CHALLENGE 1 | In the offshore wind article, reproduce word for word the part that opens with the words containing "New Jersey Talks" and closes with "explains the NJBPU.".
CHALLENGE 2 | Condense the paragraph of the offshore wind article that begins "The Offshore Wind Supply Chain Networking Event" into a shorter version that keeps its main facts.

TEXT SECTION |
* START *

New Jersey Talks Offshore Wind: A ‘Once-In-A-Generation Opportunity’


On Thursday, the New Jersey Board of Public Utilities (NJBPU) convened business stakeholders to advance the state’s offshore wind strategy with an in-state supply chain.

As a major component of Gov. Phil Murphy’s clean energy initiative, offshore wind will help New Jersey reach 100% clean energy by 2050, explains the NJBPU.

The Offshore Wind Supply Chain Networking Event, which took place at Princeton University’s Andlinger Center for Energy and Environment, provided information about the state’s plans for offshore wind, supply chain opportunities, available incentives and workforce development programs. The event was co-sponsored by the New Jersey Economic Development Authority, Department of Environmental Protection and Department of Labor and Workforce Development, as well as several offshore wind-related businesses.

Emphasizing the economic and environmental benefits of offshore wind, New Jersey opened a solicitation in September for 1,100 MW of offshore wind. The governor has also called on the NJBPU to open additional solicitations for 1,200 MW in 2020 and 2022.

* END *

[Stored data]

* START *

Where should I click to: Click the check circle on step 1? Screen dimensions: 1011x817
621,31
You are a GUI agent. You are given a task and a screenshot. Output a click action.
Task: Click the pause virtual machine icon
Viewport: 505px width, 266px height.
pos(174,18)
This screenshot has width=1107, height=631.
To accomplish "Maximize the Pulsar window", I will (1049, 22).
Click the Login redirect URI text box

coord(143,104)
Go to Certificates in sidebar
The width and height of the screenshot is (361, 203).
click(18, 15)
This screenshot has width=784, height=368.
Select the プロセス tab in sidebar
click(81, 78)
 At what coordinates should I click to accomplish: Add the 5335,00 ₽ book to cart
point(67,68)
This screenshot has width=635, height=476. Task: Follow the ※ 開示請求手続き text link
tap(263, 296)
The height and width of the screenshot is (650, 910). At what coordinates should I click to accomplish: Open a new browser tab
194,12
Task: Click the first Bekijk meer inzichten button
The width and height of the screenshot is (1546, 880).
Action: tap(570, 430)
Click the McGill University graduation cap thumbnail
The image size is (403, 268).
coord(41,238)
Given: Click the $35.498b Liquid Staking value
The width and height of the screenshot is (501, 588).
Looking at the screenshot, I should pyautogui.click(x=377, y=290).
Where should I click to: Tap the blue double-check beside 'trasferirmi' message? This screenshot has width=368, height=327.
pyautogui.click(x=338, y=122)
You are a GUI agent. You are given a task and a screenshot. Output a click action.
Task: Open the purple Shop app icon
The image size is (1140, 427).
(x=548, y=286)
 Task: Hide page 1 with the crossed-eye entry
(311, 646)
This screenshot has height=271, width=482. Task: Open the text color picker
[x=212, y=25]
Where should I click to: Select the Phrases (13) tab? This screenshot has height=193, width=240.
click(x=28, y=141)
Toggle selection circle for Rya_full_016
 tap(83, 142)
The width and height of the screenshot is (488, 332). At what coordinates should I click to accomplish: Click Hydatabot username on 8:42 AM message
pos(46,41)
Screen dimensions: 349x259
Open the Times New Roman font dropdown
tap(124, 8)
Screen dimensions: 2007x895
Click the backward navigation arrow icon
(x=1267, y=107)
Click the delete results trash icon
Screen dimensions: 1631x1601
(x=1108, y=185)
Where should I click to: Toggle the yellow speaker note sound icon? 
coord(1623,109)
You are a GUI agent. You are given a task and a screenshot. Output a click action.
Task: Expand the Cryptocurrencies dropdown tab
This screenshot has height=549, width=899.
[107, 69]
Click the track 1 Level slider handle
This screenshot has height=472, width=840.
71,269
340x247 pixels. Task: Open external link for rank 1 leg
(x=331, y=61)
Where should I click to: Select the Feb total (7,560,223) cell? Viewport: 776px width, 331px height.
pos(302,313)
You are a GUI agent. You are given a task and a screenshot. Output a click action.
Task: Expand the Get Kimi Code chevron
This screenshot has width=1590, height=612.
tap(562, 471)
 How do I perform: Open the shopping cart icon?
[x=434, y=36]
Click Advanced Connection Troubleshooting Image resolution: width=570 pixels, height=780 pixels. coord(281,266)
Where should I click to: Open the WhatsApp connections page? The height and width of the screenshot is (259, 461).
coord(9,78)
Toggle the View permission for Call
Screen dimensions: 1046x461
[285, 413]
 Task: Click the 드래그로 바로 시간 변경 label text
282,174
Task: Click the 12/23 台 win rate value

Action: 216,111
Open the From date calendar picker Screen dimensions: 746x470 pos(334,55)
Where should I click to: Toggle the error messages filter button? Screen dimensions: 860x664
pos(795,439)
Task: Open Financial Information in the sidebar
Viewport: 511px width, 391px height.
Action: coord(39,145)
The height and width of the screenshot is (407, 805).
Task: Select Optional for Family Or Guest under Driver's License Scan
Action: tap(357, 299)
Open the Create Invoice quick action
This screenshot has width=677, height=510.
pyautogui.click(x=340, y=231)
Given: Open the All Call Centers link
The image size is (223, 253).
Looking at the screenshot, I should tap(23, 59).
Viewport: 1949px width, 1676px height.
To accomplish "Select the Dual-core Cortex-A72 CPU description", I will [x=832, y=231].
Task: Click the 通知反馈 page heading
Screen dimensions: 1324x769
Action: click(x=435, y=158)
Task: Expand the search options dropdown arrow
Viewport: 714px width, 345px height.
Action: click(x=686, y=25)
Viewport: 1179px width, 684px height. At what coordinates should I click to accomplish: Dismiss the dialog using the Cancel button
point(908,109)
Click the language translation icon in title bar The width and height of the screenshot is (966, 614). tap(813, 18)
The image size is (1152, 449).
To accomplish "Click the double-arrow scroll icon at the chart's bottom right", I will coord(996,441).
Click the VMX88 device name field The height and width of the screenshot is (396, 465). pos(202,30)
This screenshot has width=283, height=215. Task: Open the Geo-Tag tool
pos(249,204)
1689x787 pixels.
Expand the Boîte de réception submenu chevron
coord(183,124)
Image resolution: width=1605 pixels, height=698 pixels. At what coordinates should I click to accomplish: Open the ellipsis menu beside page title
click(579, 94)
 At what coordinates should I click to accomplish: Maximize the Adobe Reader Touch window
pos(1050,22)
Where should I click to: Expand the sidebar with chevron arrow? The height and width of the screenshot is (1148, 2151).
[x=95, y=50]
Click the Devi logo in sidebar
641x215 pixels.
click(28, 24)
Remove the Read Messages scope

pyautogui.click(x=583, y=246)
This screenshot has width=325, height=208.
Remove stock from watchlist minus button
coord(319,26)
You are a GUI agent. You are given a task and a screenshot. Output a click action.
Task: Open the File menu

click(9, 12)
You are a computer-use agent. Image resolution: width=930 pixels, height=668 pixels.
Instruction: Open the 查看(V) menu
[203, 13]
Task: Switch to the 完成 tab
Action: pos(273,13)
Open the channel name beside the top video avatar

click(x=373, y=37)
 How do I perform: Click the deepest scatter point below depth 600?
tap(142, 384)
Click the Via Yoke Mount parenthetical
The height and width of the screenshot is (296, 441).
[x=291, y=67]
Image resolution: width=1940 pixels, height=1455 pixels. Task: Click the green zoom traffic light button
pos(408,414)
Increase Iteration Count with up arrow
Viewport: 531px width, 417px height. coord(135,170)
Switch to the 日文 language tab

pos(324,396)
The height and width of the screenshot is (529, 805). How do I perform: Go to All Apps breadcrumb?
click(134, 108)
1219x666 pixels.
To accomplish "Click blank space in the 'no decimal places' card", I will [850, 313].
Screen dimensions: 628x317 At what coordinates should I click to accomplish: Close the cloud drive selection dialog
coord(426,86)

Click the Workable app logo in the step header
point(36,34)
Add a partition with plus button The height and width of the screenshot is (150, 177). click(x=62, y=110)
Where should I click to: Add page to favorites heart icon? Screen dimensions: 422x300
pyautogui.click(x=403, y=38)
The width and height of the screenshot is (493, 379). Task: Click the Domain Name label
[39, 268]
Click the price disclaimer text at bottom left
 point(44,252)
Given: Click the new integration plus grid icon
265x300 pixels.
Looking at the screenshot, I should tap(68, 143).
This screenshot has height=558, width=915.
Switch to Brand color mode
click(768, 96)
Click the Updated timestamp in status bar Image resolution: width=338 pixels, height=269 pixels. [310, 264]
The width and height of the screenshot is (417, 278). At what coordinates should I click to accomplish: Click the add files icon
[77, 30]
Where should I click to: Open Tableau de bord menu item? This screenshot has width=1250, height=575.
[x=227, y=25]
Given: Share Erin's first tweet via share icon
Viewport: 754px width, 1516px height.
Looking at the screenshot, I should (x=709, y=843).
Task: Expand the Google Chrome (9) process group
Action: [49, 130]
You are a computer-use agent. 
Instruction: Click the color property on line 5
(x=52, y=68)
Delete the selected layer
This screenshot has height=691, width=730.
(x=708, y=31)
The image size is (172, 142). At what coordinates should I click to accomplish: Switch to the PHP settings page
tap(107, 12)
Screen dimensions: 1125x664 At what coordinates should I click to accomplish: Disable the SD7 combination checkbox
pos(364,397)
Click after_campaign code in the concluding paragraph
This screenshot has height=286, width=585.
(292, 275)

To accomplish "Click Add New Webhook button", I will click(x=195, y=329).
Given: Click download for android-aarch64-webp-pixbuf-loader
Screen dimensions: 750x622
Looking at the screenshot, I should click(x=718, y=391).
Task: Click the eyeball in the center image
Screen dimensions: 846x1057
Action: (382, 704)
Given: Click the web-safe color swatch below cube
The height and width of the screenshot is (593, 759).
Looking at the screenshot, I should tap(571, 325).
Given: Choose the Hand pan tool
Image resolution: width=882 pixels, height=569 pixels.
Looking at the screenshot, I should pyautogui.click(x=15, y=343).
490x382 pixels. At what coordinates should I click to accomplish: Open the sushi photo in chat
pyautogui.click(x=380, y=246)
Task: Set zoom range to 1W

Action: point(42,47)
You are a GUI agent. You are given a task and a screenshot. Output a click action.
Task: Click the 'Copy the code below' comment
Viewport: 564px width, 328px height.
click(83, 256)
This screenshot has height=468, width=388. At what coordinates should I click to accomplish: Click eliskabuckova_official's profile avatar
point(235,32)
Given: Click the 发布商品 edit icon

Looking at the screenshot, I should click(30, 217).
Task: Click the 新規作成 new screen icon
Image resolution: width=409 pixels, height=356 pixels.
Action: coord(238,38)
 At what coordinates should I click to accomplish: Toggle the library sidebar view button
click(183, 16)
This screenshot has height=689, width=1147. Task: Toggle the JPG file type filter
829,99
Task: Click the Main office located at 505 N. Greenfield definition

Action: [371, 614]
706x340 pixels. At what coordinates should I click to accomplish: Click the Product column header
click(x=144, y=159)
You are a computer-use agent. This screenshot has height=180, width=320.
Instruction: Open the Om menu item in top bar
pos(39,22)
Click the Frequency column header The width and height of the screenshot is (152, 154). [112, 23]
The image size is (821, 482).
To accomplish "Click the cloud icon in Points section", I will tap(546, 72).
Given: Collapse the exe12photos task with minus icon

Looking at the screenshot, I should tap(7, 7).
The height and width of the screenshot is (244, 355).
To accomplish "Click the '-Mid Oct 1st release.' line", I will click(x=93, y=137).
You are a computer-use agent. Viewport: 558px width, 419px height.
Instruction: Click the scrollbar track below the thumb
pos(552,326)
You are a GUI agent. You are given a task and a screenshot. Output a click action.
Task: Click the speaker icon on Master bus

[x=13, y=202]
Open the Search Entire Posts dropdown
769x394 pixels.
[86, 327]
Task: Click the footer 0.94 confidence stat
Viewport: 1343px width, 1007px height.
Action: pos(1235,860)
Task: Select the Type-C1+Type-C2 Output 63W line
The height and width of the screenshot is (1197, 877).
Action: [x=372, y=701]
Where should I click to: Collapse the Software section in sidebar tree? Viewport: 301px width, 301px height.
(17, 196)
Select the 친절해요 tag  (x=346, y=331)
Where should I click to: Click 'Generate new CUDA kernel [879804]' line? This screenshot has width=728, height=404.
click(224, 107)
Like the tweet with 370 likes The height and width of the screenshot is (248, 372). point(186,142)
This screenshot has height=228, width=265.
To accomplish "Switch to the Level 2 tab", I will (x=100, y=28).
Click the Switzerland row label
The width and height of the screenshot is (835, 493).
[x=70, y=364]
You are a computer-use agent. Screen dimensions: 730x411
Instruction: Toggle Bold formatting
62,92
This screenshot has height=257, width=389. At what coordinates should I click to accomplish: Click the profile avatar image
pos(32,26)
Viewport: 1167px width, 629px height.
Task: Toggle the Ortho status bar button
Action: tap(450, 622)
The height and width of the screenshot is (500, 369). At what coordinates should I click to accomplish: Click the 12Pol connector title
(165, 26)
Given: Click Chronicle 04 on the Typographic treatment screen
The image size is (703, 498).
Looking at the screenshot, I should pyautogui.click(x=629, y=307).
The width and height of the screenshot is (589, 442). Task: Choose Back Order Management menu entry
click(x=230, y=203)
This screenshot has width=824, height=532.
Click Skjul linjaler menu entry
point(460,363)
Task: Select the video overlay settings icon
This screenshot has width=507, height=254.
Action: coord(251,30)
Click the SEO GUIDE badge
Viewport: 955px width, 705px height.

* END *

WRITTEN SOLUTION 1 |
New Jersey Talks Offshore Wind: A ‘Once-In-A-Generation Opportunity’


On Thursday, the New Jersey Board of Public Utilities (NJBPU) convened business stakeholders to advance the state’s offshore wind strategy with an in-state supply chain.

As a major component of Gov. Phil Murphy’s clean energy initiative, offshore wind will help New Jersey reach 100% clean energy by 2050, explains the NJBPU.

WRITTEN SOLUTION 2 | The Offshore Wind Supply Chain Networking Event, held at Princeton University's Andlinger Center for Energy and Environment, covered the state's offshore wind plans, supply chain opportunities, incentives and workforce development programs. Its co-sponsors were the New Jersey Economic Development Authority, the Department of Environmental Protection, the Department of Labor and Workforce Development and several offshore wind-related businesses.